People read and hear that the Russian military can do to Kiev what they did to Grozny in the First Chechen War (1994-96). The Russians almost surrounded and bombed the Ukrainian capital and other cities in order to impose a surrender.
It might be. But Grozny is another story. If Vladimir Putin does in Ukraine what Boris Yeltsin did in Chechnya, he will have lost the war for good.
Still, Kiev will soon run out of fuel, perhaps without electricity, water, cell phones, internet and little food, as the port city of Mariupol now has. Will the people fight in the streets or, in the extreme and Chechen case, among rubble? The answer matters beyond humanitarian concern or morbid curiosity.
Duration and type of conflict will say something about the economic crisis in Russia and the rest of the world. The situation is alarming. As we have seen, we are already discussing whether there may be a lack of fertilizer for the crops that support Brazil and also its exports. We already have a little more food and fuel inflation guaranteed.
The invasion of Grozny took about four months. About 25,000 civilians died, about 6% of the population (but even the best counts are wild). Russia lost at least 5,000 troops.

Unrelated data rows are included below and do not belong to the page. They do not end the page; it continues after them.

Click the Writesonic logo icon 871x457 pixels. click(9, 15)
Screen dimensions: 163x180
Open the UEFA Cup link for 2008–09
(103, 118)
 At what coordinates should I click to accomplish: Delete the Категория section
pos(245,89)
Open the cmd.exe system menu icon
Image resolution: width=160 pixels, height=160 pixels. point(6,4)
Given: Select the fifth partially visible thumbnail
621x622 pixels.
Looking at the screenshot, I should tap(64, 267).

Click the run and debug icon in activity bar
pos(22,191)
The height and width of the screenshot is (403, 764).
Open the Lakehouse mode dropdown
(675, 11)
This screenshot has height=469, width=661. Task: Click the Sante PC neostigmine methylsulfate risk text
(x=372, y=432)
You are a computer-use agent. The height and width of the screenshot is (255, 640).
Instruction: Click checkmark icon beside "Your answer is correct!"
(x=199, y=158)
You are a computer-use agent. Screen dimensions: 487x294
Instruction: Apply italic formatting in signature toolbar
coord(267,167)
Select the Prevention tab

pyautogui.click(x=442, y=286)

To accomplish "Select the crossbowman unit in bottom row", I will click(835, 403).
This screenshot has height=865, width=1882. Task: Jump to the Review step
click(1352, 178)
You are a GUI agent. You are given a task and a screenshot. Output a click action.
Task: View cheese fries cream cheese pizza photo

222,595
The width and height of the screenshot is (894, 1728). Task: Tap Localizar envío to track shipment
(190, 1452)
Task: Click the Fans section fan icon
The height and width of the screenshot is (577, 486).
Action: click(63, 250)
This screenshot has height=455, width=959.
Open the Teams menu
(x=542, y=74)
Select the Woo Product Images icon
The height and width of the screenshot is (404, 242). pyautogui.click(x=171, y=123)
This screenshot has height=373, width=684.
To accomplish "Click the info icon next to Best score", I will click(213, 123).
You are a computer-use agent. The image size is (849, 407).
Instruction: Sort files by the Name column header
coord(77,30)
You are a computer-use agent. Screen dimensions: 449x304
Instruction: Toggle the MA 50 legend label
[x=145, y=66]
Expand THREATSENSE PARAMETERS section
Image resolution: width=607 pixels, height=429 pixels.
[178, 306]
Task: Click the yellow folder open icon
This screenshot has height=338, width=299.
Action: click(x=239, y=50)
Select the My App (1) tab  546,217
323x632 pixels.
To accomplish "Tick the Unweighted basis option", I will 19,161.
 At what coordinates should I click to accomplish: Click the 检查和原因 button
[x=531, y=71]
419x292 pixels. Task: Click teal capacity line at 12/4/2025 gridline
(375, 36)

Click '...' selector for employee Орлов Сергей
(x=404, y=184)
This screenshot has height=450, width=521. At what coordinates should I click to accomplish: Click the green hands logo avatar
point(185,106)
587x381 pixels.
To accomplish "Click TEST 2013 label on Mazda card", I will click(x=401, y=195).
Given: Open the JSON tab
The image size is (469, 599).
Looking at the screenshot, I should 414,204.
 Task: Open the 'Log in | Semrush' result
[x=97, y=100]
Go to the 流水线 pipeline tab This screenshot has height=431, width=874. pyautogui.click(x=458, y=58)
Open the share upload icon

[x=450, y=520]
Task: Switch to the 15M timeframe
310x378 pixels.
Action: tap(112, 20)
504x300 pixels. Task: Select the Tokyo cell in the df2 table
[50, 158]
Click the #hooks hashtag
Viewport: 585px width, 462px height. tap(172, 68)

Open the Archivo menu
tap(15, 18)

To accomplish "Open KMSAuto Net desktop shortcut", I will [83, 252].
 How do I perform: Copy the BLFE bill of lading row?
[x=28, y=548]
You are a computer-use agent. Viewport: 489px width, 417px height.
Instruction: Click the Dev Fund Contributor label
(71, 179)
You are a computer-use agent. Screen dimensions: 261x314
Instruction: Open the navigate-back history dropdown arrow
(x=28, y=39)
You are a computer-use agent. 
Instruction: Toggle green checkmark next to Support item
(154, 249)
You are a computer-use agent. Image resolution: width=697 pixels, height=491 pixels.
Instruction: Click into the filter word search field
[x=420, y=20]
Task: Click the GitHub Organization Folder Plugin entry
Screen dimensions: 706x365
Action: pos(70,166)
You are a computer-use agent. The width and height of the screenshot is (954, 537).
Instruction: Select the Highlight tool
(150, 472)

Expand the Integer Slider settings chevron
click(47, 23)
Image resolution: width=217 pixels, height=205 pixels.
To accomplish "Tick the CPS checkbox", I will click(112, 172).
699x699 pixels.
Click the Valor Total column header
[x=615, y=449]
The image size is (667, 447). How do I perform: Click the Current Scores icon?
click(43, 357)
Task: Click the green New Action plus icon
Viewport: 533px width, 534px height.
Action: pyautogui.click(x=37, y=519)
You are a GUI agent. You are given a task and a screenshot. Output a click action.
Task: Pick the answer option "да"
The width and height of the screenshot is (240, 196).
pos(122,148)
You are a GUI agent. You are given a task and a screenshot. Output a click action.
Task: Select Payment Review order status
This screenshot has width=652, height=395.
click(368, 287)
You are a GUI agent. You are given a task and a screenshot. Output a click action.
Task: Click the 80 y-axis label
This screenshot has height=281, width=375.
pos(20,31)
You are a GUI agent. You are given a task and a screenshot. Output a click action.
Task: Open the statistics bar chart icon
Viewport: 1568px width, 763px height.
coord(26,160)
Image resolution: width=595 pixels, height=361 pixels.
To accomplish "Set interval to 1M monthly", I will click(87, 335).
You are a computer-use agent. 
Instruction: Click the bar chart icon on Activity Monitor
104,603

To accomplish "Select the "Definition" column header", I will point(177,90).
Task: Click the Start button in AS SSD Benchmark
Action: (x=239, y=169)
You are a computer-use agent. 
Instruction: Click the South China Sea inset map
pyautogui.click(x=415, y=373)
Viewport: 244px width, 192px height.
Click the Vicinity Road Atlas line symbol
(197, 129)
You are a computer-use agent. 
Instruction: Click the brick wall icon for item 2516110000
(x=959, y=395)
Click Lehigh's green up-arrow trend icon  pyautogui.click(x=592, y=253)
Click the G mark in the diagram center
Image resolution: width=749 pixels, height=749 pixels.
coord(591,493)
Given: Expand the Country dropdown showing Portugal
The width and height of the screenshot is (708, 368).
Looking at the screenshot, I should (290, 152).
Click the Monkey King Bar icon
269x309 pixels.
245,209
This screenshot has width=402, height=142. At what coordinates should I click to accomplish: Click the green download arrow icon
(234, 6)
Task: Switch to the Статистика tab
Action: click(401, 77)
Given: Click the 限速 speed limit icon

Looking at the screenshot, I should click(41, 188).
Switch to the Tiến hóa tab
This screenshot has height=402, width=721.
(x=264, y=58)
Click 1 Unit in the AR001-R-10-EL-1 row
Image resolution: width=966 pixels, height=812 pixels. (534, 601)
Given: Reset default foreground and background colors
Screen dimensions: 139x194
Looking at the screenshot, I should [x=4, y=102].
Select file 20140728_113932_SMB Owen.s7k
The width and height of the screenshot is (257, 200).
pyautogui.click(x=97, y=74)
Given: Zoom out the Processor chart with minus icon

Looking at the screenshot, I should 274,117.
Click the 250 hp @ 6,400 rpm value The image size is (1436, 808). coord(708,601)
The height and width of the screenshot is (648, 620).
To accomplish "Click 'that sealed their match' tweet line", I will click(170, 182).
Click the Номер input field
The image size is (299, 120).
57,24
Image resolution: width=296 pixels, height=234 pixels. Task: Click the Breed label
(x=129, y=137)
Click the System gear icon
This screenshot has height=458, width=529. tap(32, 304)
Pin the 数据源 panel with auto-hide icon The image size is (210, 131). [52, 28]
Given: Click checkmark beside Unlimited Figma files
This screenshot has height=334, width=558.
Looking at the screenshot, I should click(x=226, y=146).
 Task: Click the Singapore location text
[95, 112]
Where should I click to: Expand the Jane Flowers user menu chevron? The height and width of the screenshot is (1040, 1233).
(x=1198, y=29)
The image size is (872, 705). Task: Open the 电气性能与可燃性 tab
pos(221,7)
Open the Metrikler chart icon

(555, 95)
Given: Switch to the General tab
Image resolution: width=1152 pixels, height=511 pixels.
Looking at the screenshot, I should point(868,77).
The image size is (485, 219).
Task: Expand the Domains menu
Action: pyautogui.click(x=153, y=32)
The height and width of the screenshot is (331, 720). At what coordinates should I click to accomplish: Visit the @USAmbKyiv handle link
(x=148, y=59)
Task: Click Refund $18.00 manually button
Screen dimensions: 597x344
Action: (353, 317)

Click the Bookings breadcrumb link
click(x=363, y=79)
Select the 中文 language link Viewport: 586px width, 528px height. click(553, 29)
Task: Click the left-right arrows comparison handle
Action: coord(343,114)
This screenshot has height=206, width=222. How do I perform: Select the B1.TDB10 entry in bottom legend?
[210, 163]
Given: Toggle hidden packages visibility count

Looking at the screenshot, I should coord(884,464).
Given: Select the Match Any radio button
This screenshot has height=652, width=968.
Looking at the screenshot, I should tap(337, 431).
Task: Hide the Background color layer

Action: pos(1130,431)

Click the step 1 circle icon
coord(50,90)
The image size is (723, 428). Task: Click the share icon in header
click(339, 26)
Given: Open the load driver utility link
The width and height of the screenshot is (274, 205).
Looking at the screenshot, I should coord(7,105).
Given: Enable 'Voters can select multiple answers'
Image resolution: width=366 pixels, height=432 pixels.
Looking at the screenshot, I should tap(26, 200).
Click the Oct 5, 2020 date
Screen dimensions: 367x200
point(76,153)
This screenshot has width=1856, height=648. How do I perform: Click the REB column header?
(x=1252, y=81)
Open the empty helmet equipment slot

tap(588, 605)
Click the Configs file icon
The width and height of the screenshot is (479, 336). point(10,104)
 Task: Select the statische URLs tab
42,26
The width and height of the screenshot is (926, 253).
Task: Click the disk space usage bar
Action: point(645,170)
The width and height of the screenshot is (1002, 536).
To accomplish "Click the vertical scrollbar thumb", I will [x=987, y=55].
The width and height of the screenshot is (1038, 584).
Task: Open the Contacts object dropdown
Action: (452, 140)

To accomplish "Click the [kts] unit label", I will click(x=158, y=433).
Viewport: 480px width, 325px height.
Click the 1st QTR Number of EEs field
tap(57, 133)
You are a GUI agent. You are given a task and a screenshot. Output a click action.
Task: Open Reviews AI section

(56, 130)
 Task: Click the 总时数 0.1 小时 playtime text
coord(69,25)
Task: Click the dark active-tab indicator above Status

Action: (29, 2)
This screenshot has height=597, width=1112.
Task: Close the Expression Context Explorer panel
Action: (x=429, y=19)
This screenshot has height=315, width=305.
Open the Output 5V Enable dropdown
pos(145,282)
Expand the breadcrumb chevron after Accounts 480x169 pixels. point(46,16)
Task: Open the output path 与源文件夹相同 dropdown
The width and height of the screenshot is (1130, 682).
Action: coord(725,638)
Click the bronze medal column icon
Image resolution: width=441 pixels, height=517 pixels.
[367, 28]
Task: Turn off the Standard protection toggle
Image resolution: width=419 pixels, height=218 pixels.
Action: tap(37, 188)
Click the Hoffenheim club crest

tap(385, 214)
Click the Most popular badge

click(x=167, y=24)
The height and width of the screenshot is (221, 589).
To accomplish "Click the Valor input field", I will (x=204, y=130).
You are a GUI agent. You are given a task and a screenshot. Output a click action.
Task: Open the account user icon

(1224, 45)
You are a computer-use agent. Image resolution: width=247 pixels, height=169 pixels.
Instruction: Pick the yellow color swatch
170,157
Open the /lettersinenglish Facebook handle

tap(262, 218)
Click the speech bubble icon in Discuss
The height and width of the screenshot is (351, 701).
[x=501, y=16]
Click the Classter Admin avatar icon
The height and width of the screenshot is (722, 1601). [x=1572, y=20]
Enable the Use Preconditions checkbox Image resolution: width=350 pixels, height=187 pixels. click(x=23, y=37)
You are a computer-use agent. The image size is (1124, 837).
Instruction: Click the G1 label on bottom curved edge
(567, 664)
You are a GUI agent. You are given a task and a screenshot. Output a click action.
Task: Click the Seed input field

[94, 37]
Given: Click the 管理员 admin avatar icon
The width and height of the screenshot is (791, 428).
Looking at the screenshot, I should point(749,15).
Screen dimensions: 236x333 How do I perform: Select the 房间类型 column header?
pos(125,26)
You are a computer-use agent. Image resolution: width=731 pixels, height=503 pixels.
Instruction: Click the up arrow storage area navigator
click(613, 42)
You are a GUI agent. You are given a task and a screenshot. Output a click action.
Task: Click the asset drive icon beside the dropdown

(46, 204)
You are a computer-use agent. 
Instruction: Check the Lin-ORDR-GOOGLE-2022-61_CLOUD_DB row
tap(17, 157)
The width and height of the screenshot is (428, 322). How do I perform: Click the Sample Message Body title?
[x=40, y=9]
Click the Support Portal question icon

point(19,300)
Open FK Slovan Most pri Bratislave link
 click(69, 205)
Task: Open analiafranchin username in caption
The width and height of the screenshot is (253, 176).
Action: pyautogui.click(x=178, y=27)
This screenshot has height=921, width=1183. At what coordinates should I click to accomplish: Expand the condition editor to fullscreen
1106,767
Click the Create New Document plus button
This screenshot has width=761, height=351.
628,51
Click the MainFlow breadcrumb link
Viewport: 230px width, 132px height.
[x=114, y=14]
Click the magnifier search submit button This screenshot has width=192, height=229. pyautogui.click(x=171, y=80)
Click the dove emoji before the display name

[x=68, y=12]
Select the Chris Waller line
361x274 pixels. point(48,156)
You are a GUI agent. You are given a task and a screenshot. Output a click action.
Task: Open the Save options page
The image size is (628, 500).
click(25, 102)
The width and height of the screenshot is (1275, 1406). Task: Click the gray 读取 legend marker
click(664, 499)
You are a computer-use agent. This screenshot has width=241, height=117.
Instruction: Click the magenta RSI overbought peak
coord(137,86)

Chechnya was not Ukraine. It was and is a Russian republic, albeit under an imperial club, with a population of different “ethnicity” and 95% Muslim. The country was as poor, on average per capita, as India was then (one third of Brazilian per capita income. In fact, Ukraine is a little poorer than Brazil). Hardly anyone in the “West” cared about the Chechens, treated like those weird underdeveloped people who always die a lot, like Muslims in general and Syrians, Iraqis, Afghans, Libyans, Tutsis, Sudanese, Ethiopians, etc.
Ukrainians are orthodox Catholics, “brothers of the Russians”, in Putinist propaganda, and “blue-eyed blondes”, as heard in so many racist accounts of this war. They live in a kind of buffer state on the doorstep of central Europe, the backyard of this brave new and old world of dispute over zones of influence. Russia has a nuclear bullet.
Reports on the conflict in Chechnya tell of looting, rapes, torture, executions, the usual package even of recent blue-eyed blonde wars in Europe, such as the dismantling of Yugoslavia in the 1990s. The Russian military took a beating. They went to war with underfed recruits, poor supplies, crumbling equipment, and cretin generals in charge. The Soviet Union had just come to a halt, Russia was terribly impoverished.
Russia has artillery and aviation to reduce Ukraine to a moonscape with ruins and dead bodies within days. Despite the already atrocious slaughter, it has been “measured”, as any military analyst would say. Apparently, he wants to take Kiev and the second largest city, Kharkiv, then draw a line south, near Crimea, cutting the country in half, taking the east, surrounding and annihilating what is left of the best Ukrainian troops, in addition to occupying the coastline, a quick summary of reports from military and strategic study centers would say.
At a measured pace, that could take weeks — ten days have already disrupted the oil, wheat and corn trade. In less than a month, the Russian population will see empty stores, see how impoverished they have been and will have an idea of ​​the hard years to come. But it could be a collapse not unlike post-2013 Brazil. Hard to imagine that this could shake Putin. There is more risk of disgrace dragging on than a Chechen rerun: a Vietnam in a capsule, turned inside out, with the poison of an economic crisis.